What is audio merging? - Object Storage Service - Alibaba Cloud Documentation Center

The audio merging feature allows you to merge multiple audio objects into a single audio object in the specified format. This topic describes audio merging parameters and provides examples of audio merging.

Scenarios

Music creation and production: Music creators and producers often need to combine individual instrumental and vocal recordings to craft a complete song.
Audiobook and voice content creation: The audiobook production process usually involves sequentially merging audio chapters to ensure a seamless presentation of the story.
Film and television post-production: During the post-production of films, TV series, or animations, elements such as dialogue, voice-overs, ambient sounds, and instrumental sounds are meticulously blended to create an immersive audio experience that complements the on-screen content.
Social media content creation: Social media content creators integrate various sound effects, voice-overs, and background sounds to elevate the expressive quality of their content.

Usage notes

Audio merging supports only asynchronous processing (x-oss-async-process).
Make sure that you have bound the corresponding Object Storage Service (OSS) bucket to an Intelligent Media Management (IMM) project. For more information about how to bind an OSS bucket to an IMM project in the OSS console, see Quick start. For more information about how to bind an OSS bucket to an IMM project by using the IMM API, see AttachOSSBucket.
Anonymous access will be denied.
You must have the required permissions to use the feature. For more information, see permissions.
If you use the default sampling rate or number of sound channels, audio merging may fail due to incompatibility with the specified audio container format.
You can merge up to 11 audio objects into a single audio object at a time.

Parameters

Action: audio/concat

The following tables describe the parameters that can be configured for an audio merging operation.

Parameters for merging

The sequence of the pre and sur parameters in the request string determines the order in which the audio objects are merged.

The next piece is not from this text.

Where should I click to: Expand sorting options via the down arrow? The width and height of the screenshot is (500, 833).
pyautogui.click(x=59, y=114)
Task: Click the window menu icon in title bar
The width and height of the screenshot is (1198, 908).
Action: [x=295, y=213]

/pre: inserts the audio object before other specified audio objects.
/sur: inserts the audio object after other specified audio objects.

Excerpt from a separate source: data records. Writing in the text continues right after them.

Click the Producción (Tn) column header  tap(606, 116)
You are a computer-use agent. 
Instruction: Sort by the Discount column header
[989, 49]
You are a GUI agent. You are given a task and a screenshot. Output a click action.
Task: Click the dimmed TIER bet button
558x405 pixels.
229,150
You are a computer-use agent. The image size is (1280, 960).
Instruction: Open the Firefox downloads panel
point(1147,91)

Parameter	Type	Required	Description
ss	int	No	The point in time of the audio object at which merging begins. Unit: milliseconds. Valid values: 0: Merging begins from the start position of the merged audio. This is the default value. An integer greater than 0: Merging begins from the specified number of milliseconds in the audio.
t	int	No	The audio duration to be merged. Unit: milliseconds. Valid values: 0: Merging extends to the end of the audio object. This is the default value. An integer greater than 0: Merging covers the specified duration of the audio in milliseconds.
o	string	Yes	The name of the audio object in the OSS bucket. The name must be encoded in URL-safe Base64.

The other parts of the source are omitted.